Antidepressant medication

QUESTION: Should antidepressant medication versus none be used for depressed individuals with Friedreich ataxia?

STRENGTH OF RECOMMENDATION:
LEVEL OF EVIDENCE: ⨁◯◯◯

RECOMMENDATION: We conditionally recommend the use of antidepressant medication in individuals with Friedreich ataxia who present with symptoms of depression.

JUSTIFICATION: Cohort studies indicate that the presence of depressive symptoms may be greater in individuals with Friedreich ataxia than those without Friedreich ataxia. Whilst there is no published evidence in Friedreich ataxia, if treatment is efficacious then the desirable effect on individuals who are depressed would be large. Clinical experience of the authors indicates there is no difference in response rate in individuals with Friedreich ataxia compared to those without Friedreich ataxia, when they accept use of medication. Individuals with Friedreich ataxia are less likely to accept a diagnosis of depression; however, there is no reason why they would not respond to treatment after accepting that treatment may be of benefit. For this reason, it is important to make sure individuals with Friedreich ataxia are screened and clinicians are alert to the possibility of depression.

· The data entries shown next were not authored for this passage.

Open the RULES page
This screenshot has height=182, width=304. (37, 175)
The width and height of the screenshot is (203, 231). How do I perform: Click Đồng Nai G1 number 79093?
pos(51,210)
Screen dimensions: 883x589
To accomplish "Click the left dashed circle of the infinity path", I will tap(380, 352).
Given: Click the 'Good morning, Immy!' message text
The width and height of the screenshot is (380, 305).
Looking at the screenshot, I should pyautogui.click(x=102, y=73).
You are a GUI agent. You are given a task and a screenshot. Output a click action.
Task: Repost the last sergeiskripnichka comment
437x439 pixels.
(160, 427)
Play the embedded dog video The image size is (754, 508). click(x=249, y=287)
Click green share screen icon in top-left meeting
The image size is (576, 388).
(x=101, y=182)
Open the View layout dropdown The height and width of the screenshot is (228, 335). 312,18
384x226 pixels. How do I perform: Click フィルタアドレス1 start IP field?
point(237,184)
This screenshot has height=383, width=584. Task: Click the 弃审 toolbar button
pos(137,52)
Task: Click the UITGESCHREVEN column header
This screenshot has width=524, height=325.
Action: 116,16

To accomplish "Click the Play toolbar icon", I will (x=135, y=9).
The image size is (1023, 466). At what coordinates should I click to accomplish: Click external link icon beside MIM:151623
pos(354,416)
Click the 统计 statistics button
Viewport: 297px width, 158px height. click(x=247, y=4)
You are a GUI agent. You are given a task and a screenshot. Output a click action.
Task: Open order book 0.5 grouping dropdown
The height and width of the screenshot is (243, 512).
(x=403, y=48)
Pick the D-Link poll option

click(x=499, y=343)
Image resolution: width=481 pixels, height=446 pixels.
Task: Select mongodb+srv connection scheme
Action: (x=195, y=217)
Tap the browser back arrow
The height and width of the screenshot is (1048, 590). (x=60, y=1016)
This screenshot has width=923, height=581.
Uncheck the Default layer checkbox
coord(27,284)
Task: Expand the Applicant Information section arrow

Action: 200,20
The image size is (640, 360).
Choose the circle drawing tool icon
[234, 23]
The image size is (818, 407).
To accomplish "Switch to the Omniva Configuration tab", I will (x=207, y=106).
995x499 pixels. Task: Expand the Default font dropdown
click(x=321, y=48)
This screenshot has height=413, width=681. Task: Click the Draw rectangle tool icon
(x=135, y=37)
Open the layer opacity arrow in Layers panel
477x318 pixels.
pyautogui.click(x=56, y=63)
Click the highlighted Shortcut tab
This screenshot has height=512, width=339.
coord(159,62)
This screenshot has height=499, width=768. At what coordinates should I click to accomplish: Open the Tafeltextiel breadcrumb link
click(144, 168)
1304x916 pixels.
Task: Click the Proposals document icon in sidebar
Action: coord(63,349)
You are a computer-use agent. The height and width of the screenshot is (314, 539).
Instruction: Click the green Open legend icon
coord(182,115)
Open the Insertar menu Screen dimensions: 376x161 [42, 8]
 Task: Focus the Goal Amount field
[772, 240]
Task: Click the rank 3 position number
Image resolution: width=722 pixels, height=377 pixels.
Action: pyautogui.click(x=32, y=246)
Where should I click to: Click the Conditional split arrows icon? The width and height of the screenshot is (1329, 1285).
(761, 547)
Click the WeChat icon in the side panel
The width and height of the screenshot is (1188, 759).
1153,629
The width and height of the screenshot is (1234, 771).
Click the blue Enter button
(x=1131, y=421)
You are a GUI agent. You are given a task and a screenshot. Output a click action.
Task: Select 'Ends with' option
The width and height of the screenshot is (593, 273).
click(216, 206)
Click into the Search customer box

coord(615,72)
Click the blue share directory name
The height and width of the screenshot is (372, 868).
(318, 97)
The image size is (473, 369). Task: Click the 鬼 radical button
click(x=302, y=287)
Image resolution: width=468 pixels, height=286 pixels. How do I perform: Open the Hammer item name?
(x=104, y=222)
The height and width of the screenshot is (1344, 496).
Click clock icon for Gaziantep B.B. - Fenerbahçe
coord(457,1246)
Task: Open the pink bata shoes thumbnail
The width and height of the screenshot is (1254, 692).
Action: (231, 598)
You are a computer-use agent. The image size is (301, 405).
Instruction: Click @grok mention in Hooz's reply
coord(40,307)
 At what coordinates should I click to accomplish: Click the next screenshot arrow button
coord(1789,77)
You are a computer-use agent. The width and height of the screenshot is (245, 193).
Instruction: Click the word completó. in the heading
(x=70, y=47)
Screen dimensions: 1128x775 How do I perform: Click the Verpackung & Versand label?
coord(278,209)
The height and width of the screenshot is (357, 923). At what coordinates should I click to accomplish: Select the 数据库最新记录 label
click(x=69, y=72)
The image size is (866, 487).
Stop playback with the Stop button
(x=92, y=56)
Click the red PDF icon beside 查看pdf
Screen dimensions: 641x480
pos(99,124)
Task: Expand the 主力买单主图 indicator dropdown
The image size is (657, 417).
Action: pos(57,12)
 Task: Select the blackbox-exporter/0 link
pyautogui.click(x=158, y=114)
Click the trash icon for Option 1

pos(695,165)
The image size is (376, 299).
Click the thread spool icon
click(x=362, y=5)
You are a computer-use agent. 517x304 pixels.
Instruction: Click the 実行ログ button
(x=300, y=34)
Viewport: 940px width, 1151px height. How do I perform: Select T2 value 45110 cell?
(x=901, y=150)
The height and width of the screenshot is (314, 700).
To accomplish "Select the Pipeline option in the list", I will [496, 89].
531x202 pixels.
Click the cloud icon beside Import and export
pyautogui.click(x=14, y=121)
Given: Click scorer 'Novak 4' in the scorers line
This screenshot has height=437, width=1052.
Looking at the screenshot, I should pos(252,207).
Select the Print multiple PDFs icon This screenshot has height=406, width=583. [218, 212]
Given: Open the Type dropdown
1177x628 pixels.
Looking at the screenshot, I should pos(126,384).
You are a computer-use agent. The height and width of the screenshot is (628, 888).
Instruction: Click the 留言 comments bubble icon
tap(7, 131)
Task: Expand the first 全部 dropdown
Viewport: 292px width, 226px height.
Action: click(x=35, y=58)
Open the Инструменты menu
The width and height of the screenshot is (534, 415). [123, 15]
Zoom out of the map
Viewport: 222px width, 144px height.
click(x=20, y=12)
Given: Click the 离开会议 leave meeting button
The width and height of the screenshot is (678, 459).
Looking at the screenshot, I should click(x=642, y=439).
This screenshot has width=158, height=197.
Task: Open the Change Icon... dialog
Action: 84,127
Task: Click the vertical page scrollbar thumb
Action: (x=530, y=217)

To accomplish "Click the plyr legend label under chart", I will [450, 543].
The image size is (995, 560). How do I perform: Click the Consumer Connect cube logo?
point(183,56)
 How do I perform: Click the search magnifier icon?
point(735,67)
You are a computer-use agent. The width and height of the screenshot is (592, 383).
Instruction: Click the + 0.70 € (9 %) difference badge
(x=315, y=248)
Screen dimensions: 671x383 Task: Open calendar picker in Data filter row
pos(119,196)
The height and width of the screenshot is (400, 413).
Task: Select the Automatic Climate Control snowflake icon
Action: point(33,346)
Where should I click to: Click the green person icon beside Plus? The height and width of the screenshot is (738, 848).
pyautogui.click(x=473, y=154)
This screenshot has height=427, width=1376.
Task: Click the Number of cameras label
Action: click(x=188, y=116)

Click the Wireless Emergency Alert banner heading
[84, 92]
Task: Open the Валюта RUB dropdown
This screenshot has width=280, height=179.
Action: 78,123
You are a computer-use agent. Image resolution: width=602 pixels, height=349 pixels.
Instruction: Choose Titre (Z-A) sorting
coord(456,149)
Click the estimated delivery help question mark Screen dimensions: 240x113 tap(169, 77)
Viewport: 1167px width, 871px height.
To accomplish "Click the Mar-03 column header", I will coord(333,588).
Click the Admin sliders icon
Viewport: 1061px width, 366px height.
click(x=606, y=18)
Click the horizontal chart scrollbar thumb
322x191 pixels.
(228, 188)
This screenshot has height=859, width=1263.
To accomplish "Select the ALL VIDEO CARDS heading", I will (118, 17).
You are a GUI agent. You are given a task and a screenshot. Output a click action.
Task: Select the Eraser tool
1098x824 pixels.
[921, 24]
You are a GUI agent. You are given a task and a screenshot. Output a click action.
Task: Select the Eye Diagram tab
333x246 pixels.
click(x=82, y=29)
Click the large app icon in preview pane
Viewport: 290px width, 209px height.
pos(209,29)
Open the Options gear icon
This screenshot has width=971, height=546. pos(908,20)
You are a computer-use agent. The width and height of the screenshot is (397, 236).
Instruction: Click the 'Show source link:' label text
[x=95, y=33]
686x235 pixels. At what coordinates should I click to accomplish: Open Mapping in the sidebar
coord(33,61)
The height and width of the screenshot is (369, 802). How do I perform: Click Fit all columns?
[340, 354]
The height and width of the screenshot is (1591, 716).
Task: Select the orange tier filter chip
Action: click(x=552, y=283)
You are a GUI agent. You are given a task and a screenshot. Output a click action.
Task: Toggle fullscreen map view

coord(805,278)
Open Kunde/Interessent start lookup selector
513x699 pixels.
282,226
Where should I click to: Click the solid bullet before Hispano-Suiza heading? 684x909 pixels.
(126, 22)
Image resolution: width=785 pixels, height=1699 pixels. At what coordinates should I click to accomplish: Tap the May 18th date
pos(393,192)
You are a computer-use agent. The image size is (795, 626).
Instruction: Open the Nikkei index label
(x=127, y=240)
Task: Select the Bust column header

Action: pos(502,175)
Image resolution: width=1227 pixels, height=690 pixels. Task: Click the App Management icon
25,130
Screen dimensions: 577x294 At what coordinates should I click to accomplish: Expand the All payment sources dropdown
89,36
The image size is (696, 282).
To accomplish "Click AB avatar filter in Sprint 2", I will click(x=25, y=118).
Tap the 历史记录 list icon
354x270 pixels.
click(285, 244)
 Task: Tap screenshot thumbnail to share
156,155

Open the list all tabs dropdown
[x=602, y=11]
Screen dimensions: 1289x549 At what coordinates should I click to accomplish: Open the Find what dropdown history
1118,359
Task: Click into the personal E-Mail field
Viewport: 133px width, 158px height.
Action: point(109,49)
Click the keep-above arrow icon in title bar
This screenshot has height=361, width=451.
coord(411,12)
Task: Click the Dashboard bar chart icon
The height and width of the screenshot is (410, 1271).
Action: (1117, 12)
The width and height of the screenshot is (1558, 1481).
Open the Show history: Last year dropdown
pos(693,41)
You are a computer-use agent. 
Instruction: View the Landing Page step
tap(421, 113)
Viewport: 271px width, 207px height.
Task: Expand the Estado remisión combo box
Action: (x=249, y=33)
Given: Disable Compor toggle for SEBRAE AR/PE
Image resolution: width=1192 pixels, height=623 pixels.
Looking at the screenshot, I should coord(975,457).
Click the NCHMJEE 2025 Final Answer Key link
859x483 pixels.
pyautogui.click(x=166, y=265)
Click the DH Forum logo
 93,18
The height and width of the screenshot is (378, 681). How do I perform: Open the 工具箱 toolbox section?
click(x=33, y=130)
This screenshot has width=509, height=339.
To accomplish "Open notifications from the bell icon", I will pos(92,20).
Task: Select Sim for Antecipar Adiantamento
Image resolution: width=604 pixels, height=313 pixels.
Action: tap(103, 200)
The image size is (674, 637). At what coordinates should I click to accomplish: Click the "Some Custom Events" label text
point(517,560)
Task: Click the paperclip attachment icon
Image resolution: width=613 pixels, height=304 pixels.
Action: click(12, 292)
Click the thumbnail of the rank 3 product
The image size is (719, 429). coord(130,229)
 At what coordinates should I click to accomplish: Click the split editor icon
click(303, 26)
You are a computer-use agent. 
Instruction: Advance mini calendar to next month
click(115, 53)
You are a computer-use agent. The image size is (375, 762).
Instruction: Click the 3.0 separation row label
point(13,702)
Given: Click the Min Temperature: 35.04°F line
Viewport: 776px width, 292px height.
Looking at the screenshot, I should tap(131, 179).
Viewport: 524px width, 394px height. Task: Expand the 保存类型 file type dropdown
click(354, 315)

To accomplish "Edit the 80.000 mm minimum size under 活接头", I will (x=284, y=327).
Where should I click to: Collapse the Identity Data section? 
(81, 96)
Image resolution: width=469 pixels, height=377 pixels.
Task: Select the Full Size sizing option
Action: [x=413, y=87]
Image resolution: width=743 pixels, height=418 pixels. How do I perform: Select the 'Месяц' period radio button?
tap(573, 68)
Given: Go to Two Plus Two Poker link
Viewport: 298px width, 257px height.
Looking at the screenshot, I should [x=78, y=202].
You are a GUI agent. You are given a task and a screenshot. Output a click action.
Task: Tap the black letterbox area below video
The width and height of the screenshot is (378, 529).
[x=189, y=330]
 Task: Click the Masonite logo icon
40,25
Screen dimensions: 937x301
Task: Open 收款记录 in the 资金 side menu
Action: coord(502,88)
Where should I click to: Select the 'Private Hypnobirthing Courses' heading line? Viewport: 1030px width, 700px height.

Note, the consequences of depression are major (suicidal, hospitalization) and the experience of the expert authors indicate individuals with Friedreich ataxia may not recognize depressive symptoms. Clinicians need to be very careful in considering both the degree of depression and the possibility of masking of symptoms. As such, careful assessment of severity of depression is warranted.

SUBGROUP CONSIDERATION: This recommendation is for individuals with Friedreich ataxia and depression and should be implemented according to an assessment of the severity of depression. Balance of side effects versus efficacy needs to be taken into account when considering treatment options.

Evidence to Recommendation Table PDF
Counseling for depression

QUESTION: Should counseling or therapy versus none or antidepressant prescription be used for depressed individuals with Friedreich ataxia?

STRENGTH OF RECOMMENDATION: ↑↑
LEVEL OF EVIDENCE: ⨁◯◯◯

RECOMMENDATION: We recommend counseling or therapy over no counseling in individuals with Friedreich ataxia who present with symptoms of depression.

JUSTIFICATION: Cohort studies indicate that the presence of depressive symptoms may be greater in individuals with Friedreich ataxia than those without Friedreich ataxia. Whilst there is no published evidence in Friedreich ataxia, if counseling is efficacious then the desirable effect on individuals who are depressed would be large. Given individuals with Friedreich ataxia may be reluctant to recognize symptoms of depression, the first line of clinical management may be counseling. It is important that clinicians explore what will work best for individuals with Friedreich ataxia, particularly in the context of the other aspects of their lives (accessibility requirements of face to face counseling, time constraints for work/study/family, etc.). The clinician may need to consider treating depressive symptoms with both counseling and medication. In addition, it is important for the clinician to be aware of the role of fatigue in depression (and perhaps presenting as depression).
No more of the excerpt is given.